In a Polars dataframe, I know that I can aggregate over a group of rows that have the same value in a column using for example .groupby("first_name")
.agg([...]).
How can I aggregate over all rows in a dataframe?
For example, I'd like to get the mean of all values in a column.

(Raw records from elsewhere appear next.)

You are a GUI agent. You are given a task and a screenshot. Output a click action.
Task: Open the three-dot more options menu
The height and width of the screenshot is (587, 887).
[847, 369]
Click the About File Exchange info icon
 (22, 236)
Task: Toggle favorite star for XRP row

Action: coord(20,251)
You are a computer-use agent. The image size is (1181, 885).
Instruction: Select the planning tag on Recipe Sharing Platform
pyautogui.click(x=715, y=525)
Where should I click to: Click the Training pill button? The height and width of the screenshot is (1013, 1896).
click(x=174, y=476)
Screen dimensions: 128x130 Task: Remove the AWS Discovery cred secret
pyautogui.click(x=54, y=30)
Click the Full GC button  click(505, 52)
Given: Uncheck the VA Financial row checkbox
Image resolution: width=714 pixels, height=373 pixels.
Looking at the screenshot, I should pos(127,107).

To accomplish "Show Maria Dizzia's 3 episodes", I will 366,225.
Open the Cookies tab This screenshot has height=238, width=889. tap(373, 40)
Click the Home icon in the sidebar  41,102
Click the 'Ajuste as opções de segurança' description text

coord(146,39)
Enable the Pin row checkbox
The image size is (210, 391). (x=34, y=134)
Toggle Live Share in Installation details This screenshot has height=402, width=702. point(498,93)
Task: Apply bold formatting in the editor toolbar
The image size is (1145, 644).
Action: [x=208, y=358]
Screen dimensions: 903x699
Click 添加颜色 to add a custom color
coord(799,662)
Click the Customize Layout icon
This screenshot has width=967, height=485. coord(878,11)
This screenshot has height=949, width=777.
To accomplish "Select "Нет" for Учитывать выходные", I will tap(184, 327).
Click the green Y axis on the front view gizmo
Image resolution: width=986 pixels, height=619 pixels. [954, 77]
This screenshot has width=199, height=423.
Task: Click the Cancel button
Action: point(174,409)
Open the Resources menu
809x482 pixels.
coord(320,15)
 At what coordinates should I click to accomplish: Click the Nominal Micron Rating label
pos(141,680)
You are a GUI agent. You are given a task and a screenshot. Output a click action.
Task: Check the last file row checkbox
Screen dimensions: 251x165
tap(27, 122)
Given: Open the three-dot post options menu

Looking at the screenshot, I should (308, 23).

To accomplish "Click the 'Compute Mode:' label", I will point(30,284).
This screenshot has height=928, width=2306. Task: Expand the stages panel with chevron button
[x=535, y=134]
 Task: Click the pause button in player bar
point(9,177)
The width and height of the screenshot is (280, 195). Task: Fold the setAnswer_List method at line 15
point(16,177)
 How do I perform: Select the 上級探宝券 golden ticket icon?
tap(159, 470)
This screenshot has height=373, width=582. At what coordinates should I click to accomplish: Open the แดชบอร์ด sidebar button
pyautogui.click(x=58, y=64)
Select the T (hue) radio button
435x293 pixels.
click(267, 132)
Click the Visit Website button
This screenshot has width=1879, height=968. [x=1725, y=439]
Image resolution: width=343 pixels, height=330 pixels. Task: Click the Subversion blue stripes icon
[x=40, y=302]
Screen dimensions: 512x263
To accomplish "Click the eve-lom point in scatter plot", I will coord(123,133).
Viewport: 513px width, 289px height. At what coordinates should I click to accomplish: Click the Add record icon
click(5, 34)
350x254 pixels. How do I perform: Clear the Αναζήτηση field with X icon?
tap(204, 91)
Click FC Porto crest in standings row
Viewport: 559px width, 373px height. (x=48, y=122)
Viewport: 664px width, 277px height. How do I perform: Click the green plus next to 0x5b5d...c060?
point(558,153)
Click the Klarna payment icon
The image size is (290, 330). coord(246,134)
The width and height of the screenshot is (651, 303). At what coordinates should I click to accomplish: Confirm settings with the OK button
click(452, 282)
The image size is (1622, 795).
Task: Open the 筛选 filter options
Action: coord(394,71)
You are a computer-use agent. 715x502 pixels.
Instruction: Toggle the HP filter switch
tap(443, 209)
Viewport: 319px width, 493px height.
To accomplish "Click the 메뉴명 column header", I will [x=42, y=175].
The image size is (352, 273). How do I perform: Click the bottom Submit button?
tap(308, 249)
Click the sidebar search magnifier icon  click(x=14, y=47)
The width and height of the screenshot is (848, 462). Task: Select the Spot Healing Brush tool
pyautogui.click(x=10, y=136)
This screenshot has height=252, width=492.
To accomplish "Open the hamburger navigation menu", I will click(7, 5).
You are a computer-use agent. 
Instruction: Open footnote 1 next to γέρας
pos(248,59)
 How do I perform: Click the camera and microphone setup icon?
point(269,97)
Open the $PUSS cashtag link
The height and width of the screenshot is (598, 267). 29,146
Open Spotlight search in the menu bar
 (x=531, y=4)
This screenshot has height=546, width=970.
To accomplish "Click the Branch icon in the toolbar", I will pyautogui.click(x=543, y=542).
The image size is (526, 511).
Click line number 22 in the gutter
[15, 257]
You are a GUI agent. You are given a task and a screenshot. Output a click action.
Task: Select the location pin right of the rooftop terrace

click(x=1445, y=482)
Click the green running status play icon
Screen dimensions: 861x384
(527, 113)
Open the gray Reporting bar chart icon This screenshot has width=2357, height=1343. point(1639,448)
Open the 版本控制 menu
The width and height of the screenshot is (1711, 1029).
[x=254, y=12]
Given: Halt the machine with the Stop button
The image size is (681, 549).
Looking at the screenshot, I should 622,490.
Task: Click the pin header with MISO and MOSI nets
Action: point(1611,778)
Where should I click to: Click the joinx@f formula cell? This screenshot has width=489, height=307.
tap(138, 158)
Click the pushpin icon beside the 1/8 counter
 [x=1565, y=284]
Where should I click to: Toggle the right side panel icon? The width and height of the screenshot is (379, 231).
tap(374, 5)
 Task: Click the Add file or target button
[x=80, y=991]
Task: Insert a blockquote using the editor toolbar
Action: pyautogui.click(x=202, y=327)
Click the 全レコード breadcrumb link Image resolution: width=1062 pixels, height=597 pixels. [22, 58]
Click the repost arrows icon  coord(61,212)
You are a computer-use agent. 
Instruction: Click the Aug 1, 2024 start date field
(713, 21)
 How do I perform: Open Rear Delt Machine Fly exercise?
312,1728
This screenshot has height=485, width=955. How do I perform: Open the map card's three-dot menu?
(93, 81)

As suggested by @jqurious, you can use mean() to obtain the mean, without adding an aggregation.
Examples.
import polars as pl
# sample dataframe
df = pl.DataFrame({
'text':['a','a','b','b'],
'value':[1,2,3,4]
})
shape: (4, 2)
┌──────┬───────┐
│ text ┆ value │
│ --- ┆ --- │
│ str ┆ i64 │
╞══════╪═══════╡
│ a ┆ 1 │
│ a ┆ 2 │
│ b ┆ 3 │
│ b ┆ 4 │
└──────┴───────┘
# add the mean with select
df.select(
value_mean = pl.mean('value')
)
shape: (1, 1)
┌────────────┐
│ value_mean │
│ --- │
│ f64 │
╞════════════╡
│ 2.5 │
└────────────┘
# add the mean with with_columns
df.with_columns(
value_mean = pl.mean('value')
)
shape: (4, 3)
┌──────┬───────┬────────────┐
│ text ┆ value ┆ value_mean │
│ --- ┆ --- ┆ --- │
│ str ┆ i64 ┆ f64 │
╞══════╪═══════╪════════════╡
│ a ┆ 1 ┆ 2.5 │
│ a ┆ 2 ┆ 2.5 │
│ b ┆ 3 ┆ 2.5 │
│ b ┆ 4 ┆ 2.5 │
└──────┴───────┴────────────┘
Using select, only the columns specified in select will show up in the result. Using with_columns, all columns will show up in the result plus any column you add or modify.
For that, the result of select is one row while the result of with_columns is the 4 rows of the sample dataframe.